BY Moji Christianah Adeyeye
2008-01-07
Title | Preformulation in Solid Dosage Form Development PDF eBook |
Author | Moji Christianah Adeyeye |
Publisher | CRC Press |
Pages | 0 |
Release | 2008-01-07 |
Genre | Medical |
ISBN | 9780824758097 |
During the onset of any clinical trial there are many factors and variables to consider. Funding, time restraints, and regulatory agency guidelines are factors that often influence which variables will be studied, leaving other important information out of the study. Preformulation in Solid Dosage Form Development covers every topic of critical importance to the preformulation stages of drug development. Serving as a handbook or stand-alone reference, this text equips those in academia and the pharmaceutical industry with both basic and applied principles for the characterization of drugs, excipients, and products, and deals with the issues relating to predictability, identification, and product development during preformulation stages through Phase I of clinical trials.
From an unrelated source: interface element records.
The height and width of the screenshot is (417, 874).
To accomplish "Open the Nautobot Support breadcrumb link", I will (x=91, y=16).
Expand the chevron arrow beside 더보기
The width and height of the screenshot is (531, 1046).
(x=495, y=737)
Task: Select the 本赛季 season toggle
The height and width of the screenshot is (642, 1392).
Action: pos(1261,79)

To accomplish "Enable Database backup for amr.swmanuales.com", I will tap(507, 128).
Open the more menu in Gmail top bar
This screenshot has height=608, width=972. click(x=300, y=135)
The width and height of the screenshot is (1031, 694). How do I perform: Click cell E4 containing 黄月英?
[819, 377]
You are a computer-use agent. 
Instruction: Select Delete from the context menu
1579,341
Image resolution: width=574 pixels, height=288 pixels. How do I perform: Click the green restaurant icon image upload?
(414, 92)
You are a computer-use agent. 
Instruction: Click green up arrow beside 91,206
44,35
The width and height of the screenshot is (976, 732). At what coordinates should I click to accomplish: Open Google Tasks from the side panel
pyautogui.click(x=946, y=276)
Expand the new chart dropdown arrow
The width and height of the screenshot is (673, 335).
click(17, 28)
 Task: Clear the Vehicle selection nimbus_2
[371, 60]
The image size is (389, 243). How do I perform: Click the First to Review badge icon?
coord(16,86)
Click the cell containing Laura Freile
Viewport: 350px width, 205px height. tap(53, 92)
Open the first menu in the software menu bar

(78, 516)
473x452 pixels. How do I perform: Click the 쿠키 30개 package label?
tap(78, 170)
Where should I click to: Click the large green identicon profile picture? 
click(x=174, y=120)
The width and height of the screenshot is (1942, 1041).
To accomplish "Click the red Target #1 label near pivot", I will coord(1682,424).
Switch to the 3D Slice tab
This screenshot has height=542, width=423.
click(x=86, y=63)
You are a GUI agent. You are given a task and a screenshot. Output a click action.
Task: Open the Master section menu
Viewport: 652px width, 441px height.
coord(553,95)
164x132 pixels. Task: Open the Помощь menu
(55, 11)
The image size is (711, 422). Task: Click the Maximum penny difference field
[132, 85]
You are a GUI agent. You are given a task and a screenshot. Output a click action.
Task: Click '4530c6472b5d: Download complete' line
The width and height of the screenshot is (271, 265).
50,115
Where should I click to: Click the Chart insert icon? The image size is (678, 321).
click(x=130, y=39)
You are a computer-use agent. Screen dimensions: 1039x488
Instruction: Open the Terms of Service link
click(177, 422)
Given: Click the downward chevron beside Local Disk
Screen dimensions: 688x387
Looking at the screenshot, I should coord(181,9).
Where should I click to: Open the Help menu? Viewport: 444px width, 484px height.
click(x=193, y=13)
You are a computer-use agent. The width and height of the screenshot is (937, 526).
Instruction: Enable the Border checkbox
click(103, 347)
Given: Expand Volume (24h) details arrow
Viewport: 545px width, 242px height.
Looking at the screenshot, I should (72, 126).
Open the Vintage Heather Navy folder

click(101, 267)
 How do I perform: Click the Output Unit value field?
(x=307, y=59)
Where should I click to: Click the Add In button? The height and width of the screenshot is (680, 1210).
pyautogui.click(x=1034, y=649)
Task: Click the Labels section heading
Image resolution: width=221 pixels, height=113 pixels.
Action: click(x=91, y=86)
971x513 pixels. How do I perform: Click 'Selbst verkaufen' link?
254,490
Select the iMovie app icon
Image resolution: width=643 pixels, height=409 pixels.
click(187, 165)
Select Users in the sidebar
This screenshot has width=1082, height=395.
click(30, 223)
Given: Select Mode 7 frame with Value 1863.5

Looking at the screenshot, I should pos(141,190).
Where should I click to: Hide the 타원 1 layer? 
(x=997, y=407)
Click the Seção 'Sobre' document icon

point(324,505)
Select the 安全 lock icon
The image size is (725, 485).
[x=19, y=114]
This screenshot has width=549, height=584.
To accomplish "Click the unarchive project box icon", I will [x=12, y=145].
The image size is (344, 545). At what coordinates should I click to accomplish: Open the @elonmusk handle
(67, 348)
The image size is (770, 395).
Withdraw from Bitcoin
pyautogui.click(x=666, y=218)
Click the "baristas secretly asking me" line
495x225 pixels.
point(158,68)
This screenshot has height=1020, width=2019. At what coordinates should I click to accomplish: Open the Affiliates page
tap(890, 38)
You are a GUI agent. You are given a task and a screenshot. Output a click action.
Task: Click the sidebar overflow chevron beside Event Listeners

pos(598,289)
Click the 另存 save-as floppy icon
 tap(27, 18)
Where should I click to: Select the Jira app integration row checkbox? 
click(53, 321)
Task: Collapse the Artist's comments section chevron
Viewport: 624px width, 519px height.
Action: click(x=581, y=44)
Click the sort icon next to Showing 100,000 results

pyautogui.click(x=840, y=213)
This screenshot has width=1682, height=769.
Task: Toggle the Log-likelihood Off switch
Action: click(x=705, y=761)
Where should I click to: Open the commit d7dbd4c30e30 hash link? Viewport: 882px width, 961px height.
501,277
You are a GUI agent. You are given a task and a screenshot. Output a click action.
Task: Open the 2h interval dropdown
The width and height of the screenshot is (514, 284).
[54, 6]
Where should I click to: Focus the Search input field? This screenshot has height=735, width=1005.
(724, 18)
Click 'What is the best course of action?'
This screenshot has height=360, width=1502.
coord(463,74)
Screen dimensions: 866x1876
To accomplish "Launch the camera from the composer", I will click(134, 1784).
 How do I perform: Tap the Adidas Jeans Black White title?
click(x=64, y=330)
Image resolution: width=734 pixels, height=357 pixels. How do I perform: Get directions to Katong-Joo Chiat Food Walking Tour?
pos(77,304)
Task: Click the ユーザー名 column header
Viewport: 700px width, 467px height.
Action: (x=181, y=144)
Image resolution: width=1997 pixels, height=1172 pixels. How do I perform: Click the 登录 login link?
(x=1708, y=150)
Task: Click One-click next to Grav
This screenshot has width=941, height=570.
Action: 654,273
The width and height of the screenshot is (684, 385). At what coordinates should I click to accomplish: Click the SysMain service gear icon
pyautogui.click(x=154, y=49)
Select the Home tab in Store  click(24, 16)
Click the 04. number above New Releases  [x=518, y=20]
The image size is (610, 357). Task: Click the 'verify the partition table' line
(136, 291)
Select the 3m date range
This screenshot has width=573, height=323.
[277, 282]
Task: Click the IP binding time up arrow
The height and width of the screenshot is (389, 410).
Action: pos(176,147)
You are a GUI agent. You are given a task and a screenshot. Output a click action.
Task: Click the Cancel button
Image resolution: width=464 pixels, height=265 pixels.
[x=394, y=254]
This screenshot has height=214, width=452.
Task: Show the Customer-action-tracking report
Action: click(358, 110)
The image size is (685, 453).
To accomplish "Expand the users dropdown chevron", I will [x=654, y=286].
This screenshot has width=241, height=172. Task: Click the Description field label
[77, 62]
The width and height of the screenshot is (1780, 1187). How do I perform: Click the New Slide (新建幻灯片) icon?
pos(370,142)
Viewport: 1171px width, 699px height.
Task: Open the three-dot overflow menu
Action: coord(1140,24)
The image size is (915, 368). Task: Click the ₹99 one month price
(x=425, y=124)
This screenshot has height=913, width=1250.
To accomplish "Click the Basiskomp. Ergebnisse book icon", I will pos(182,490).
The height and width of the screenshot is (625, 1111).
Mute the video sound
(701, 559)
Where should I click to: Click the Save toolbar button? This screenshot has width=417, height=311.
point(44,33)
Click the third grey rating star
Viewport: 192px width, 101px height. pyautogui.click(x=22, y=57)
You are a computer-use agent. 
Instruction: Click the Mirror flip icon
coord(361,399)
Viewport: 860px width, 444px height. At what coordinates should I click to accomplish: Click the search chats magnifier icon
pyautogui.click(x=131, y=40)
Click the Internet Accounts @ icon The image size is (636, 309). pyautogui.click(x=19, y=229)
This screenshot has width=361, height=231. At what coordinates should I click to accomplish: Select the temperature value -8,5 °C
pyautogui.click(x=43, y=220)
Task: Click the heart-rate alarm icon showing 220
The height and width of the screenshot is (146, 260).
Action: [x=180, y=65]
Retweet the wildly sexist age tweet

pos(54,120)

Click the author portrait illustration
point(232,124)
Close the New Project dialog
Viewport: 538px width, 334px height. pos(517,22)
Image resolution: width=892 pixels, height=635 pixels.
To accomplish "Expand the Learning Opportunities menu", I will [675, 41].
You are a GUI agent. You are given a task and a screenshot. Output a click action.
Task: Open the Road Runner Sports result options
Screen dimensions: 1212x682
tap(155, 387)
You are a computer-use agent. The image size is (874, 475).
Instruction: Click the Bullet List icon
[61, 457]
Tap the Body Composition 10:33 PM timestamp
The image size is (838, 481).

With contributions from an international panel of experts in the field, this guide: outlines an updated preformulation program for modern drug development issues that includes particle morphology, characterization, thermal analysis, and solubility methods contains rational designs for the structure of formulation studies covers the importance of preformulation design using artificial neural networks and computational prediction techniques, and examines the concepts of preliminary-preformulation discusses the typical drug-excipient interactions that could occur during the course of development and methods of characterization includes novel methods to determine the physical and chemical stability of new formulations reviews the structure, content, and format of the preformulation report examines the significance of drug substance physiochemical properties, in regulatory quality by design
BY James I. Wells
1993
Title | Pharmaceutical preformulation PDF eBook |
Author | James I. Wells |
Publisher | |
Pages | 227 |
Release | 1993 |
Genre | Drogas - Propiedades |
ISBN | |
BY Antoine Al-Achi
2013-01-22
Title | Integrated Pharmaceutics PDF eBook |
Author | Antoine Al-Achi |
Publisher | John Wiley & Sons |
Pages | 1024 |
Release | 2013-01-22 |
Genre | Medical |
ISBN | 1118356721 |
Focusing on the application of physical pharmacy, drug design, and drug regulations as they relate to produce effective dosage forms for drug delivery, Integrated Pharmaceutics provides a comprehensive picture of pharmaceutical product design, describing the science and art behind the concepts of dosage form development. Combining physical pharmacy, product design, and regulatory affairs issues in a single book, the authors address topics governing drug regulations of United States, European, and Japanese agencies and detail new regulatory guidelines, including quality by design, design space analysis, and blend sample uniformity.